JavaScript was originally intended for performing simple tasks in web pages, but it has grown into a sophisticated general purpose programming language used for both client and server computing, and, in the client, for both web apps and native apps. JavaScript is arguably the most important programming language today.
Good performance of public key cryptography is difficult to achieve in JavaScript, because JavaScript is an interpreted language inherently slower than a compiled language such as C, and provides floating point arithmetic but no integer arithmetic. But fast JavaScript public key cryptography is worth the effort, because it may radically change the way cryptography is used in web applications. PJCL is built atop a very fast implementation of big integer arithmetic, which may be of interest in its own right. The big integer subset includes Karatsuba multiplication, fast modular exponentiation and primality testing.

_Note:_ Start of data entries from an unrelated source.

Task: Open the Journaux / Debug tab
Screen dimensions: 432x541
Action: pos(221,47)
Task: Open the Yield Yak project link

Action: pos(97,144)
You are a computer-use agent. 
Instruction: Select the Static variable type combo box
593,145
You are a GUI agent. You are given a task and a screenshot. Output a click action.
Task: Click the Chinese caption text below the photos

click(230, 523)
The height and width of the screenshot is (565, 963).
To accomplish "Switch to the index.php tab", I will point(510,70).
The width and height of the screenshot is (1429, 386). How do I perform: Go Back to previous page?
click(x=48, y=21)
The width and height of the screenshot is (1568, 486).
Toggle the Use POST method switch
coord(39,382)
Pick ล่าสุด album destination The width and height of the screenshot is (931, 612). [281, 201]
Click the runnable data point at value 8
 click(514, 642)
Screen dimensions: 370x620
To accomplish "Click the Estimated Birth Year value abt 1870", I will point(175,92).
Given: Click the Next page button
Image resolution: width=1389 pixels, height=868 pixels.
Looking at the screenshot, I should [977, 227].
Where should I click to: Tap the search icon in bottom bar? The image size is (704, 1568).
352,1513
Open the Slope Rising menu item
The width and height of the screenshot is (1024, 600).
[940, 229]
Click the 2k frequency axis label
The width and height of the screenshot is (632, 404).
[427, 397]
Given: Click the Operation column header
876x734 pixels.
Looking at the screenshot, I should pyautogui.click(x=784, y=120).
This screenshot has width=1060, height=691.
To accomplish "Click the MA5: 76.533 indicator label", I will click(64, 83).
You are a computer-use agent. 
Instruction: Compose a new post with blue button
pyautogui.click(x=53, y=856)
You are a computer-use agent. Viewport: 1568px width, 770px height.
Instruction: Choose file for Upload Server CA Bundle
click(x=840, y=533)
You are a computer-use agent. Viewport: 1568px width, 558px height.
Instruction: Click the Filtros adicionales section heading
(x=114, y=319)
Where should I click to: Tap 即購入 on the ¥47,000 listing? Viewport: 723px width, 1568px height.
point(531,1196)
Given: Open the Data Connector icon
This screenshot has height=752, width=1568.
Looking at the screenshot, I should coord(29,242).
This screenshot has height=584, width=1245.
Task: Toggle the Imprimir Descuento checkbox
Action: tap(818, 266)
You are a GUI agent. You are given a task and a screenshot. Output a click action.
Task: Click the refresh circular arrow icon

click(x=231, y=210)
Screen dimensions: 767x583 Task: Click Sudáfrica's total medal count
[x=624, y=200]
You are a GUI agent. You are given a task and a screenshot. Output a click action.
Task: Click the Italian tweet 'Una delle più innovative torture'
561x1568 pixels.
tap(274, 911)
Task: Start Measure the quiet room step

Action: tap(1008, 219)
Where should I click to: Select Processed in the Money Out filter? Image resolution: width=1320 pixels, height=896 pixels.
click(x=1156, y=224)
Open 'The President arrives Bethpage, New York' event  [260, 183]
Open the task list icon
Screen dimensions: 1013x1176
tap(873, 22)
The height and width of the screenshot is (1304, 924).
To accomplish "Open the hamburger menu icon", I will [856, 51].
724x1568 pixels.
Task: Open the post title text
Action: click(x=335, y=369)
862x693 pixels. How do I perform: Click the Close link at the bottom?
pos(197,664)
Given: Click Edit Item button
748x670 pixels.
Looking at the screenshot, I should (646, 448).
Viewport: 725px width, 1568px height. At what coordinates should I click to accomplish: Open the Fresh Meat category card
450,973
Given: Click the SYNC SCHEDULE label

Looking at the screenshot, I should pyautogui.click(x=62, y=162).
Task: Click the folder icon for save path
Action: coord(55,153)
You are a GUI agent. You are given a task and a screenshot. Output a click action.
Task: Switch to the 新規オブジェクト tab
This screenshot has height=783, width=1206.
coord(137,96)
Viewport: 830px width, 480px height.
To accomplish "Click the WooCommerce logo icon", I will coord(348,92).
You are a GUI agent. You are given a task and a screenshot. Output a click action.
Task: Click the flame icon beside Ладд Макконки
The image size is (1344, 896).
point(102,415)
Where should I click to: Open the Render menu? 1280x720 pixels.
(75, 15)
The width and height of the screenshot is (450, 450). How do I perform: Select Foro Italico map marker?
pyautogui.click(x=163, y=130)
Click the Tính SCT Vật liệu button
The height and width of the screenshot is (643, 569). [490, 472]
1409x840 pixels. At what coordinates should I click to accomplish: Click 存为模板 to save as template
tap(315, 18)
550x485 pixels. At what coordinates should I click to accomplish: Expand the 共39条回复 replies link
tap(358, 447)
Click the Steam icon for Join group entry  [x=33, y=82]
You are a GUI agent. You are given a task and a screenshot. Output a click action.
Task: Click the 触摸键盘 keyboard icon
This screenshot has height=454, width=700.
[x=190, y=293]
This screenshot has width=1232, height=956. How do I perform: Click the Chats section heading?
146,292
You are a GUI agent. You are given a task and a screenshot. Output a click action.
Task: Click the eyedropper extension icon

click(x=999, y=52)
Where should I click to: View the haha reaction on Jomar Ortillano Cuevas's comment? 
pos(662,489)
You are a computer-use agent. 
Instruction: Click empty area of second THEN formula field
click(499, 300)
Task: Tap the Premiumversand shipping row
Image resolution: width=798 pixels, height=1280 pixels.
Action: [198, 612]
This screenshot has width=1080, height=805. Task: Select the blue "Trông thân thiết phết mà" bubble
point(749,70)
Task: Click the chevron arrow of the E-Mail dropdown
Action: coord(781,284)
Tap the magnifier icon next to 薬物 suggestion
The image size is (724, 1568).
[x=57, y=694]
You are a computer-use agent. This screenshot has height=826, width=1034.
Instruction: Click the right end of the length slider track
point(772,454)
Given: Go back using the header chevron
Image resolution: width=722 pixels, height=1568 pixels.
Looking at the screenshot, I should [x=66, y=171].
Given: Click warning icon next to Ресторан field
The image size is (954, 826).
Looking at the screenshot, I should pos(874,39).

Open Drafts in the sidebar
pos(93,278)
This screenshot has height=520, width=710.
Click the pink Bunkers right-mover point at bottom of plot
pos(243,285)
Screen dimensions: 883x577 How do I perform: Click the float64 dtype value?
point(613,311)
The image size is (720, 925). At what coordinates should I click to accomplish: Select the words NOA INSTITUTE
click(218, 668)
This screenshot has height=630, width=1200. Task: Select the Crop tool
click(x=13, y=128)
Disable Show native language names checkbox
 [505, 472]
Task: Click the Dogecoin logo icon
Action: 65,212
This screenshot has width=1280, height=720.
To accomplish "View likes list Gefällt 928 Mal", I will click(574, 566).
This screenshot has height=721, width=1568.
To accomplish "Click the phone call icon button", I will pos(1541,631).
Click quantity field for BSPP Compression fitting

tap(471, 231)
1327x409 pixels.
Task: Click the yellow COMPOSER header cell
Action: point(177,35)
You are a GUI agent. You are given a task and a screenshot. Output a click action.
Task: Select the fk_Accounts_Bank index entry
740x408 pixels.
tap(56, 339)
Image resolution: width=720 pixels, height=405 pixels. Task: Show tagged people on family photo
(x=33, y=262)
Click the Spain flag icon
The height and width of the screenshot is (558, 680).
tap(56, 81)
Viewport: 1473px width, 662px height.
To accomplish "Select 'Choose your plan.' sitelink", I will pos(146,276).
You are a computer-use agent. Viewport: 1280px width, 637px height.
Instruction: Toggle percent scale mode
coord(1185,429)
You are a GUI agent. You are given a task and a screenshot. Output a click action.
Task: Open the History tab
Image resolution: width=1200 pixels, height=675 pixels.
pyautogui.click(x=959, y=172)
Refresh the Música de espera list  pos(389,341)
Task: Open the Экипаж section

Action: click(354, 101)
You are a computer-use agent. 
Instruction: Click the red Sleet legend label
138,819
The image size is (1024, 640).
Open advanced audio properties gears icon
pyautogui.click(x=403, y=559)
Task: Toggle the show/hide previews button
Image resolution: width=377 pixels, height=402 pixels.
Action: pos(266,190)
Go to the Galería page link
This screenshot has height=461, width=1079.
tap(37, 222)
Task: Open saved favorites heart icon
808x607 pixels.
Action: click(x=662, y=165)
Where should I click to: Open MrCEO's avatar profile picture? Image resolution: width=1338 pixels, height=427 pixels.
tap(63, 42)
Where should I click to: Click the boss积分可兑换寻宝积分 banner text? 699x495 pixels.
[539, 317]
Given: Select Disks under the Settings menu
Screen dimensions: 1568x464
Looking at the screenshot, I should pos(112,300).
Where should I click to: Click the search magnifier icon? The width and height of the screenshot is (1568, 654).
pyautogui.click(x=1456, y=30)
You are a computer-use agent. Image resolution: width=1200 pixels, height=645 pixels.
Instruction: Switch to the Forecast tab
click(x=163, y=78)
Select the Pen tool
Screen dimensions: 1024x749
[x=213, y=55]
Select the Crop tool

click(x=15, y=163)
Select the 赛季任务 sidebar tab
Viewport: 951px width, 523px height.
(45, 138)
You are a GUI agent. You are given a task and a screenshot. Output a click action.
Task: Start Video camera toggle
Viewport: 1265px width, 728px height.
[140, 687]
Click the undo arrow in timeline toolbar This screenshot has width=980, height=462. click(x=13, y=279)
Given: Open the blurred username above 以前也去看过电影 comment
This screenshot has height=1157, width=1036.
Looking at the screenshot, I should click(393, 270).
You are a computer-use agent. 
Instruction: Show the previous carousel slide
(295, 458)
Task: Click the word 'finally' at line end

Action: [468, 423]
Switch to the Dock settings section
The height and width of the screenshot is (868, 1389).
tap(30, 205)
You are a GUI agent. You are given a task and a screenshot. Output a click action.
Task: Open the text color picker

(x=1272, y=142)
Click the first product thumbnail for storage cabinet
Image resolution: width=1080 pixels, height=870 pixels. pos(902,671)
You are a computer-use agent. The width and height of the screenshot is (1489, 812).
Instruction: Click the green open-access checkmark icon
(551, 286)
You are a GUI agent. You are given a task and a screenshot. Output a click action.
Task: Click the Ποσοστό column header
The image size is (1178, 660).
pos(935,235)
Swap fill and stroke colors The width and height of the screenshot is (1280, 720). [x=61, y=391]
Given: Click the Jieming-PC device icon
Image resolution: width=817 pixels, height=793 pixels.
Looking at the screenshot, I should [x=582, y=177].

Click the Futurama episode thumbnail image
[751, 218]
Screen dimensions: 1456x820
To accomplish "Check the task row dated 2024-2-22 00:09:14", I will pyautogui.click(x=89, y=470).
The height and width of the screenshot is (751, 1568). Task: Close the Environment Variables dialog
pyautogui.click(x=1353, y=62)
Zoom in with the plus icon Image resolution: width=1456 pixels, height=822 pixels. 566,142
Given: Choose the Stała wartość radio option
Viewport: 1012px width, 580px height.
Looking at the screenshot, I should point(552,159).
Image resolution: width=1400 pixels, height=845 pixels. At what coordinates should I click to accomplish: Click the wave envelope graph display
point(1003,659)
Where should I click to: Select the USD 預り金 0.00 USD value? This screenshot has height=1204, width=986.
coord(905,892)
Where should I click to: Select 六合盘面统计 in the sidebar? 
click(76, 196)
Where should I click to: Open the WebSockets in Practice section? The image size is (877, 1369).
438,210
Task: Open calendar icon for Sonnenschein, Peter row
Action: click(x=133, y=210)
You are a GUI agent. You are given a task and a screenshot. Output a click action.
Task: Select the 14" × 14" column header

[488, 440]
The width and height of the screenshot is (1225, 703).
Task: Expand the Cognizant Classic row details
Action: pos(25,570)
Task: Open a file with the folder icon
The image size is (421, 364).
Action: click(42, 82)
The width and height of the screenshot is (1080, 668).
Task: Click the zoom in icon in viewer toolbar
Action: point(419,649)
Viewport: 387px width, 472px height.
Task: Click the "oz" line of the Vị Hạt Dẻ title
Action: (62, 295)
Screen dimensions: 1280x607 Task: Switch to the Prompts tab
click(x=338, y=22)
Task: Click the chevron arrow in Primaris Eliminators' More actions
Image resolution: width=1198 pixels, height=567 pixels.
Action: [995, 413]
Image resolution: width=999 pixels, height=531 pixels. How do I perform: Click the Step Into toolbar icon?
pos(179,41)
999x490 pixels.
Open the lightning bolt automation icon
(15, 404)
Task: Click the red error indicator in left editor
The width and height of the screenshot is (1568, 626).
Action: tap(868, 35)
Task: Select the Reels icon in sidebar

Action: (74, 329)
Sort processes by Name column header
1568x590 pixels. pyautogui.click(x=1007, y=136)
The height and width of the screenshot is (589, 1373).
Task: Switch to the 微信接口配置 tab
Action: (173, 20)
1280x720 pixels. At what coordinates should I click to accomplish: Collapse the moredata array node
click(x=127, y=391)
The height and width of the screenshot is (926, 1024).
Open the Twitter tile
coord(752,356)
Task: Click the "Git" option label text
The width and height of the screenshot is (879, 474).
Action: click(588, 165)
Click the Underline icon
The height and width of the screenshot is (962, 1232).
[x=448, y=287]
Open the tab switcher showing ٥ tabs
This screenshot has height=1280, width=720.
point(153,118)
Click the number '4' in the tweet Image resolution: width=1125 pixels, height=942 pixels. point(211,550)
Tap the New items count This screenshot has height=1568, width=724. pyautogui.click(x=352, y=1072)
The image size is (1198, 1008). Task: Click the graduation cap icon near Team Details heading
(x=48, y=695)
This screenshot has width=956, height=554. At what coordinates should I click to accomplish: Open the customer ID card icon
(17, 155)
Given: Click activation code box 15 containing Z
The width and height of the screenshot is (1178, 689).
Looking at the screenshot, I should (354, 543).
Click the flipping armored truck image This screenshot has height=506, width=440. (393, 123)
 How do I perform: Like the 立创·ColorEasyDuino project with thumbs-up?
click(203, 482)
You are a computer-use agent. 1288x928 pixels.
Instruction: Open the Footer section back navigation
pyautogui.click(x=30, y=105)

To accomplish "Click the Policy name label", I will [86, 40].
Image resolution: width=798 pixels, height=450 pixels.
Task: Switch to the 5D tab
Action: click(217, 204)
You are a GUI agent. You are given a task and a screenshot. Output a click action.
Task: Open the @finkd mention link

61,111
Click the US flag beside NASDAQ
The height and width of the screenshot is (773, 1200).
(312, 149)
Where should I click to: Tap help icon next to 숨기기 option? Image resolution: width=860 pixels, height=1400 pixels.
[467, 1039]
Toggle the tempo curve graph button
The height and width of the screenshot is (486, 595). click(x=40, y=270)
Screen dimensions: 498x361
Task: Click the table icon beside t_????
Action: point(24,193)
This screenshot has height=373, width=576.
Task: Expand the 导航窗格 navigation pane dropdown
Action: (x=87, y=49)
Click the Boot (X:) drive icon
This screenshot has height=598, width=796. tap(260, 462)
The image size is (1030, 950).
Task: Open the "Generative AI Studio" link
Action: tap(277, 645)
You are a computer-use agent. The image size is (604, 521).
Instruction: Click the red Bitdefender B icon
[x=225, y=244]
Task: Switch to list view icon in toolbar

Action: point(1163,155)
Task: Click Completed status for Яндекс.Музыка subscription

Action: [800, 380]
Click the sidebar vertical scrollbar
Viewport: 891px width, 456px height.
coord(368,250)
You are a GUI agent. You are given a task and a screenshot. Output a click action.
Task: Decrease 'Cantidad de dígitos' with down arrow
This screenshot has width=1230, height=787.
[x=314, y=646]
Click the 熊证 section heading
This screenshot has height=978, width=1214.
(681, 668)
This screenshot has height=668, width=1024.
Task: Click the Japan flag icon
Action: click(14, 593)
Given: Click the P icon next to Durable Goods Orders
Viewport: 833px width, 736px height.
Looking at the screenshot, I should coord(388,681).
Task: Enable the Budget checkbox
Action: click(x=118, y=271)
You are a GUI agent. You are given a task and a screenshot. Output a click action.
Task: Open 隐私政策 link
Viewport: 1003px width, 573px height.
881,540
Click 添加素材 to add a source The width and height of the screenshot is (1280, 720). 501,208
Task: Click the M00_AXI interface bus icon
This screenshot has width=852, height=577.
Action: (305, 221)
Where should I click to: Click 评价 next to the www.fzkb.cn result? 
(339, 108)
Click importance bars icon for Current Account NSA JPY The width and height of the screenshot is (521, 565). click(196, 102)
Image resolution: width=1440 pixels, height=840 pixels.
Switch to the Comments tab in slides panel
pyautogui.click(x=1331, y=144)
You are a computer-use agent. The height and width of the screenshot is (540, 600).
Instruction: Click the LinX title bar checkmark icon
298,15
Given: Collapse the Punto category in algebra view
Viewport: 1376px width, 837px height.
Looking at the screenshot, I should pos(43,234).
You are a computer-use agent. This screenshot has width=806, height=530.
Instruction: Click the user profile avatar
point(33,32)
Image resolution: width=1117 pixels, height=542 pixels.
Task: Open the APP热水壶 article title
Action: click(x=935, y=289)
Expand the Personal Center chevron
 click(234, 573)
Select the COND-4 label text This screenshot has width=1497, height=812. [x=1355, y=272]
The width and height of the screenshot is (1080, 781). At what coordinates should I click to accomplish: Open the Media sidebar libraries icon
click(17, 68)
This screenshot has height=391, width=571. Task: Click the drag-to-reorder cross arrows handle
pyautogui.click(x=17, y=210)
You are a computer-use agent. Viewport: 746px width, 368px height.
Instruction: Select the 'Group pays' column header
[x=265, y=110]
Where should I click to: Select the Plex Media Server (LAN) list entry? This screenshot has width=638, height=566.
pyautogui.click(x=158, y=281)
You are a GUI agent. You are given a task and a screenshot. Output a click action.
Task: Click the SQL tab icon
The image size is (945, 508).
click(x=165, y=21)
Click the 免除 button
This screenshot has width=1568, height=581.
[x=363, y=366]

An alternative to implementing cryptography in JavaScript is to use the Web Cryptography API of the W3C. This approach is appealing because it provides JavaScript applications with access to cryptographic primitives implemented by the browser or the operating system, presumably in C, possibly with assembly language optimizations. But the W3C API is unnecessarily complicated, requiring fast cryptographic primitives to be invoked via asynchronous JavaScript promises. By contrast, PJCL has a synchronous interface; background processing for slow operations can be easily implemented using a web worker, as exemplified in DSA performance testing code included in the downloadable zip archive. Another drawback of the W3C API is that full stack developers who use it in the browser must use a different API on the server. Furthermore, the widespread integration of just-in-time compilers in modern JavaScript engines means that a JavaScript implementation of cryptography may be competitive with a C implementation made accessible to JavaScript code by the W3C API.